Il existe, par contre, de nombreux produits fabriqués localement dont le bilan environnemental est bien meilleur : chanvre, fibre de bois, laine de lin, paille de blé, laine de mouton, isolants issus du recyclage. L'énergie grise utilisée est plus faible et souvent ces produits sont des puits de carbone qui conserve le gaz carbonique à l'intérieur d'un matériau dans lequel il va rester stocker pendant des décennies, ce qui est excellent pour la planète ! (*)
Malheureusement, l'écart de prix entre ces isolants écologiques et les isolants industriels les plus courants est très important : Ainsi, la laine de verre coûte environ 10 euros le mètre carré pour 30 à 60 euros pour la majorité des isolants écologiques (à l'exception de la botte de paille, la seule a être concurrentielle en matière de prix).
Dans ce contexte, quelle méthode faut-il utiliser pour développer l'usage de ces matériaux ?
Il est illusoire de croire que le changement de réglementation puisse jouer un rôle dans ce domaine. Les lobby industriels arriveront à retarder ou supprimer les mesures les plus contraignantes.
La fiscalité environnementale est la seule susceptible de faire évoluer le secteur. Comment s'y prendre ? La méthode choisie consiste à utiliser deux taux de TVA différents pour les deux types de matériaux. Les isolants utilisant des matériaux issus du sous-sol (laine de verre ou de roche) ou d'origine synthétique (polystyrène) sont séparés des isolants "naturels" d'origine végétale, animale ou issus du recyclage. Cette séparation a le mérite de la clarté : seul les matériaux utilisant 100% d'isolants d'origine "naturelle" aura un taux réduit.
Les premiers adoptent une TVA plus élevée, les seconds une TVA diminuée. L'écart reste au départ faible (d'un point par exemple : 18,5% et 20,5%). Puis, cet écart augmente d'année en année. L'écart de TVA n'a pas pour objectif d'égaliser les prix entre les différents matériaux, ce qui est impossible, car les isolants écologiques resteront plus coûteux.
Mais par contre, il aura deux effets :
-l'affichage des deux taux va permettre de donner de la visibilité aux isolants écologiques. Cela va devenir un argument de vente pour des consommateurs qui ne regardent pas uniquement le coût du matériau mais cherchent aussi à adopter des gestes écologiques. Cela va constituer une signature efficace pour guider le consommateur qui reconnaitra immédiatement les isolants 100% "naturels".

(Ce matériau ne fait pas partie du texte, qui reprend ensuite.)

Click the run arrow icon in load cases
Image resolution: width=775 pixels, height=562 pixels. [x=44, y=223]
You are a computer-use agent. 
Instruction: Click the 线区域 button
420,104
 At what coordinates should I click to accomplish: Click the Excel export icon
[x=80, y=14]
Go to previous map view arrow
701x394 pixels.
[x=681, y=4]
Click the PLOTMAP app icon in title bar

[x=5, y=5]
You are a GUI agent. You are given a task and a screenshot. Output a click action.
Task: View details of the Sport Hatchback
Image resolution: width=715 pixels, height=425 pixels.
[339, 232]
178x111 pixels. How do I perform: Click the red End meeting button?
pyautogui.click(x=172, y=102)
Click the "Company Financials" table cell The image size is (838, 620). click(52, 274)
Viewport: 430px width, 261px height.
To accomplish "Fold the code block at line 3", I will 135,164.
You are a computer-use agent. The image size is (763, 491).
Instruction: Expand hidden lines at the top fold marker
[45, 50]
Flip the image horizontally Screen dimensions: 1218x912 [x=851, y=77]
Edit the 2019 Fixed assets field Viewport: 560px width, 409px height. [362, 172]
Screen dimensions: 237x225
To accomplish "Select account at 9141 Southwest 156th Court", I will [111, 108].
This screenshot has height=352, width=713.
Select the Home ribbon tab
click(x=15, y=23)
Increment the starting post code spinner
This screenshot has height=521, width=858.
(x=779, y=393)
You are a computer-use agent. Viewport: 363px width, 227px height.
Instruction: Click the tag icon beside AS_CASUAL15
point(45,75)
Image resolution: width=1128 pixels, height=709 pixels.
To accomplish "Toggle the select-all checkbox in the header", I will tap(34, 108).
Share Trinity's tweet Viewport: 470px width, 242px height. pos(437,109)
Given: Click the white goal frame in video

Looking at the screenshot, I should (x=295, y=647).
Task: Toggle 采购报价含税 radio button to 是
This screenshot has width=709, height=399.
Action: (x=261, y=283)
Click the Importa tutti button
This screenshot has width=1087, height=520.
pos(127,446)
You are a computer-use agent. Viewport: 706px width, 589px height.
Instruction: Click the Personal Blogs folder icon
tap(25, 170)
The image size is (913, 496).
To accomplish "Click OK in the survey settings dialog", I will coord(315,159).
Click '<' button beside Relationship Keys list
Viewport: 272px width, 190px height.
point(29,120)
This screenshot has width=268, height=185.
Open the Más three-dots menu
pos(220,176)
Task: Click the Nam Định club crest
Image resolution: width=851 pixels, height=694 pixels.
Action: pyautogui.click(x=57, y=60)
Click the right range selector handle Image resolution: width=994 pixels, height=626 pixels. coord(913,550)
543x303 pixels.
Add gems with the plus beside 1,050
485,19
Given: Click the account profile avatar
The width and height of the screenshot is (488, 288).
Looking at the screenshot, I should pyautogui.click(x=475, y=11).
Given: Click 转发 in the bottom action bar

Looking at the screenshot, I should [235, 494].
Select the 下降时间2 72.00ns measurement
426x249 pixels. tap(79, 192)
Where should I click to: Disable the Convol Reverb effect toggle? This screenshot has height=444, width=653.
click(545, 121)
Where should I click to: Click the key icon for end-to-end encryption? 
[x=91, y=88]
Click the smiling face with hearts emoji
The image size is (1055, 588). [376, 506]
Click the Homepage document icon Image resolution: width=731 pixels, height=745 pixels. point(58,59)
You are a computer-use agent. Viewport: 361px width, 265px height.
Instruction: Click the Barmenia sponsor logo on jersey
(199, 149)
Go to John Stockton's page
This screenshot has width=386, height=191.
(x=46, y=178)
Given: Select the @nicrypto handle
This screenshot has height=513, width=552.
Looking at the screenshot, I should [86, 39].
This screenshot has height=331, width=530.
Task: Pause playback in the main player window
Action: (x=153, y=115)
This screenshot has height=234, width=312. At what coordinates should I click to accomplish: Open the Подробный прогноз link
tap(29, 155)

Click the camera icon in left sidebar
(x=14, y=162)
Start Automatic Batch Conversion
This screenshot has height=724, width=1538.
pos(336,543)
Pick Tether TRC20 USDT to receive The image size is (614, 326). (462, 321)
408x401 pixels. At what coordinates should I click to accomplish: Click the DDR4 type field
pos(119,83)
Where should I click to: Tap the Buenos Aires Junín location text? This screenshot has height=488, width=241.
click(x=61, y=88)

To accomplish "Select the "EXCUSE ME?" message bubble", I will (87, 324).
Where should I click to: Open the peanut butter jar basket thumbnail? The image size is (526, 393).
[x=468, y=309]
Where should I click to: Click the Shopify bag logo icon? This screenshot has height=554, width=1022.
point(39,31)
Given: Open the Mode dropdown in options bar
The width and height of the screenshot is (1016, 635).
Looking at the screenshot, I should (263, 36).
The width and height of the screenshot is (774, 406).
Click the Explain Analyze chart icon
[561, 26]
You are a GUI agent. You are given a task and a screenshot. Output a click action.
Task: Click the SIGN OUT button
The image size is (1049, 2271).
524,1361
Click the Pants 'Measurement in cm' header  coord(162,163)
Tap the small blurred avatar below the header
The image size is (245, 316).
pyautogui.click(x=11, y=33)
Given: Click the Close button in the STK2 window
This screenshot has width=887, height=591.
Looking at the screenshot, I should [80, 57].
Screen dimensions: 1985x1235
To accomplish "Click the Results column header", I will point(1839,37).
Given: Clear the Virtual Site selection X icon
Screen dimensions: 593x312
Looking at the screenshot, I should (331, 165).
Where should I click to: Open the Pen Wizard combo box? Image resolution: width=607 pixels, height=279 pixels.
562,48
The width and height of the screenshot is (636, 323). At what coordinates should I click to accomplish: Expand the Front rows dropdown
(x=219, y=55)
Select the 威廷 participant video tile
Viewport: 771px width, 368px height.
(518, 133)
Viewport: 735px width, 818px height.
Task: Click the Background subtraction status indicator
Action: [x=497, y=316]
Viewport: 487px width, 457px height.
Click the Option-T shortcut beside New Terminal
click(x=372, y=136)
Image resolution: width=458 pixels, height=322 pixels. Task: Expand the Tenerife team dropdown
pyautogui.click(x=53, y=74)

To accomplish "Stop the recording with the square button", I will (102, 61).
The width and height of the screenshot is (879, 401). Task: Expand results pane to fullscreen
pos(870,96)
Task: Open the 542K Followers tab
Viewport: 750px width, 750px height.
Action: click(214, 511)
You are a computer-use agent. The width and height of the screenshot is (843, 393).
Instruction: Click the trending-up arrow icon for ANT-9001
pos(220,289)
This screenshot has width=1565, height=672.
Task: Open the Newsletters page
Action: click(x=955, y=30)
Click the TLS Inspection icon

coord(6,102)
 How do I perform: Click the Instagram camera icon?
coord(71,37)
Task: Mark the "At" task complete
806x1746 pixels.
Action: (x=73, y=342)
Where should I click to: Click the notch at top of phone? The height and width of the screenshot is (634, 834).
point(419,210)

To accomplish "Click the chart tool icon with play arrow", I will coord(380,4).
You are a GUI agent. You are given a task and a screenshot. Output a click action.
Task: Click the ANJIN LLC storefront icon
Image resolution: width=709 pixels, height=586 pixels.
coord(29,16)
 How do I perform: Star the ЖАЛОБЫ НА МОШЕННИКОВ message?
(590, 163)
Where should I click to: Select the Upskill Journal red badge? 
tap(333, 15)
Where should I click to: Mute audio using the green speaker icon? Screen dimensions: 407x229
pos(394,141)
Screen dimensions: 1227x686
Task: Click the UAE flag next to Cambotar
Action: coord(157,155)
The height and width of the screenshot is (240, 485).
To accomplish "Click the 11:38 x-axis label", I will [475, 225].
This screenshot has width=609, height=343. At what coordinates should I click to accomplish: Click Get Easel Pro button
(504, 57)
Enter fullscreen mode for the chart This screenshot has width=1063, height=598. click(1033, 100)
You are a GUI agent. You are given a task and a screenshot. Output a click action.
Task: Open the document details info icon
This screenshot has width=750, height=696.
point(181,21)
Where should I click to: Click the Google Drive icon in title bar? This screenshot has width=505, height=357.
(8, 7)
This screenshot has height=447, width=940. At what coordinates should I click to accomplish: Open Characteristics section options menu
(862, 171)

-le différentiel entre les deux taux va dégager des ressources puisque la vente d'isolants polluants sera plus importante que celle des isolants "naturels". Ces ressources financières ne seront pas intégrées au budget de l'Etat. Elles seront attribuées à un fond, régionalisé, géré par les acteurs locaux du secteur. Cet argent sera utilisé pour des investissements dans des entreprises désirant se développer dans ce secteur. Monter une petite usine fabriquant des panneaux de bois à partir des ressources locales en déchets forestiers ou de scieries, développer une activité d'utilisation de la laine de mouton ou de chanvre dans des rouleaux isolants pourra être subventionné localement. Le soutien a ces entreprises va favoriser l'emploi et l'activité économique.
Ainsi, le développement d'une activité économique écologique sera subventionné directement par la taxation écologique, développant l'emploi local et évitant le recours à des matériaux polluants, venant de pays où les normes sociales et environnementales sont catastrophiques.
La fiscalité environnementale, sous la forme de contributions incitatives, comme celle que nous venons de présenter ici, constitue à la fois une manière d'accélérer la transition écologique mais aussi une manière de lutter contre les ravages d'une globalisation économique qui détruit l'emploi et freine la croissance.
(*) Pour des chiffres précis sur ce bilan environnemental, il faut se référer à l'ouvrage de S Courgey et JP Oliva "l'isolation écologique" (éd Terre Vivante) et à la base de données de référence Baubook.